### Request
Which lines of the material below contain the string "checkbox", with case counting? Pull out each of those lines in full.

[Records for locating displayed items]
- - - -
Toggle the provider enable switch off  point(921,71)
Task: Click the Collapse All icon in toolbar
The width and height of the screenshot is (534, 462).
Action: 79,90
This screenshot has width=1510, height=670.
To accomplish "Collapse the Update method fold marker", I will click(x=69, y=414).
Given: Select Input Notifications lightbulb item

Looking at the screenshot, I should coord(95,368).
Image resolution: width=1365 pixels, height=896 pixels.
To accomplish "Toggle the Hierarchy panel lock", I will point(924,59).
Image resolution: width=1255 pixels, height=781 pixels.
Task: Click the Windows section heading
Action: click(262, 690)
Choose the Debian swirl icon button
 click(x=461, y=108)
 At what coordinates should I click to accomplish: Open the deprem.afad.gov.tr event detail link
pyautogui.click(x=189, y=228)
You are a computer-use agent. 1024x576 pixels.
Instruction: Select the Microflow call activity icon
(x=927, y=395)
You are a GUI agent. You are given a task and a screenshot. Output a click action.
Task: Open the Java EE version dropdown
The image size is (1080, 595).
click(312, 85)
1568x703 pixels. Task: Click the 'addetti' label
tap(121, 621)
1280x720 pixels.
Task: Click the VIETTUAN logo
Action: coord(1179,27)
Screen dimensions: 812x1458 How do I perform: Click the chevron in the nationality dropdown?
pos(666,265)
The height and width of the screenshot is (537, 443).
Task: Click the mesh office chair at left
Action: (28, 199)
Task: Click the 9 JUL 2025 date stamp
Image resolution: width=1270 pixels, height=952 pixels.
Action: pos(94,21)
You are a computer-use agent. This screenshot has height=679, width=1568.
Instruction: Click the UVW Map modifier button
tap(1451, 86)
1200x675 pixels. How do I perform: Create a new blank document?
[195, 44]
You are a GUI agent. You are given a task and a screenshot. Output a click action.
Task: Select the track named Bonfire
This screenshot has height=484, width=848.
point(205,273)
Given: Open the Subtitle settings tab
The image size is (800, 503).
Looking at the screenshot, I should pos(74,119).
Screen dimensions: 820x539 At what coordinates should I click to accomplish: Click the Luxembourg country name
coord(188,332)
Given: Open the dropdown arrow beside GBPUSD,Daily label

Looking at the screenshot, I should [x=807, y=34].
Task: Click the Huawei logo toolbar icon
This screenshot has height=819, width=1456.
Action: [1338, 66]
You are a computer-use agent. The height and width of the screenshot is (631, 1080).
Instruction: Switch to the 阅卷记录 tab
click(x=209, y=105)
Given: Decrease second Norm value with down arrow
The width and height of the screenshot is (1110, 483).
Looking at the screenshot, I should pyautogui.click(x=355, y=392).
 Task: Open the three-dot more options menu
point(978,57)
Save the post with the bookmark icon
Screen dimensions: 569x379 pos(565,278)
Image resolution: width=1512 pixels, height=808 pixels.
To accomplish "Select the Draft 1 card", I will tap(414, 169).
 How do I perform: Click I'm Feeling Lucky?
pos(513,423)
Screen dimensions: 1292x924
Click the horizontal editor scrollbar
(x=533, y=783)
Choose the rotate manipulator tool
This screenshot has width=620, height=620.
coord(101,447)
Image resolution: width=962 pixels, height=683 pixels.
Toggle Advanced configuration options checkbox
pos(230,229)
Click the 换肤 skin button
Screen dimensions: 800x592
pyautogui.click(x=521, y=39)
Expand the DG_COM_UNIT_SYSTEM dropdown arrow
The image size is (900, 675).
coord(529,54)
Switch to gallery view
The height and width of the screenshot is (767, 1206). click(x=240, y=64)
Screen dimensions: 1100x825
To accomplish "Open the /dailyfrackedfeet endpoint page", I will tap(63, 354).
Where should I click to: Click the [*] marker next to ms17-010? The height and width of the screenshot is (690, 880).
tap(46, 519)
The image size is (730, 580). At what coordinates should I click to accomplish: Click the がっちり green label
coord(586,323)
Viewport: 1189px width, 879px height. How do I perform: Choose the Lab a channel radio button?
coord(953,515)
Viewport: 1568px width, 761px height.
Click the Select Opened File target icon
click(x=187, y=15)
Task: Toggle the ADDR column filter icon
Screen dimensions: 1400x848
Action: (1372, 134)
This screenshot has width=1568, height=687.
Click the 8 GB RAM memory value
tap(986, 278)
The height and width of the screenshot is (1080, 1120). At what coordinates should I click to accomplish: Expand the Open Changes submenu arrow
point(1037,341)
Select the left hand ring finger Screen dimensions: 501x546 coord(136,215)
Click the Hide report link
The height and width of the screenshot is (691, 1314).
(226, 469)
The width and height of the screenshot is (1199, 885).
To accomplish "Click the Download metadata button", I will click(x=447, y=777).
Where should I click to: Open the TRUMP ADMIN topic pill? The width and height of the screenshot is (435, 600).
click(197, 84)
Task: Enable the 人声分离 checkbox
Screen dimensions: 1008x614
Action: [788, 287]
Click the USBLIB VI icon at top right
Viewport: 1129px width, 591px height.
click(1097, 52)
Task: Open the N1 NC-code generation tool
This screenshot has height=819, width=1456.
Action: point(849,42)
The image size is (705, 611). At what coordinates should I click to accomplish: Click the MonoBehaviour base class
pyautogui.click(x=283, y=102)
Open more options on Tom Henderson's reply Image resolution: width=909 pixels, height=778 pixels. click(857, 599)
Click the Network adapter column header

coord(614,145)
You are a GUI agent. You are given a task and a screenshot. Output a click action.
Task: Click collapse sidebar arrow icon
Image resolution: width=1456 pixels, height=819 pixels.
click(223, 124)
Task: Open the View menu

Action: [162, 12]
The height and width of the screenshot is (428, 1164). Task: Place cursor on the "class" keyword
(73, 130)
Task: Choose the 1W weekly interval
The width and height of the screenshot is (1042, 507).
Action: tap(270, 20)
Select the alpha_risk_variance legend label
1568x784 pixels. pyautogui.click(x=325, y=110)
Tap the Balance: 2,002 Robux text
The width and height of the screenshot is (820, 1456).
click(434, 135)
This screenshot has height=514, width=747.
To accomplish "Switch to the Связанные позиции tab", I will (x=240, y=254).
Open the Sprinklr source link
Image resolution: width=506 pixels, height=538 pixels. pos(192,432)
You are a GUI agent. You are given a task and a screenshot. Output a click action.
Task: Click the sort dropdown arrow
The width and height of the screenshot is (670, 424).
- - - -
### Solution
Toggle Advanced configuration options checkbox
Task: Enable the 人声分离 checkbox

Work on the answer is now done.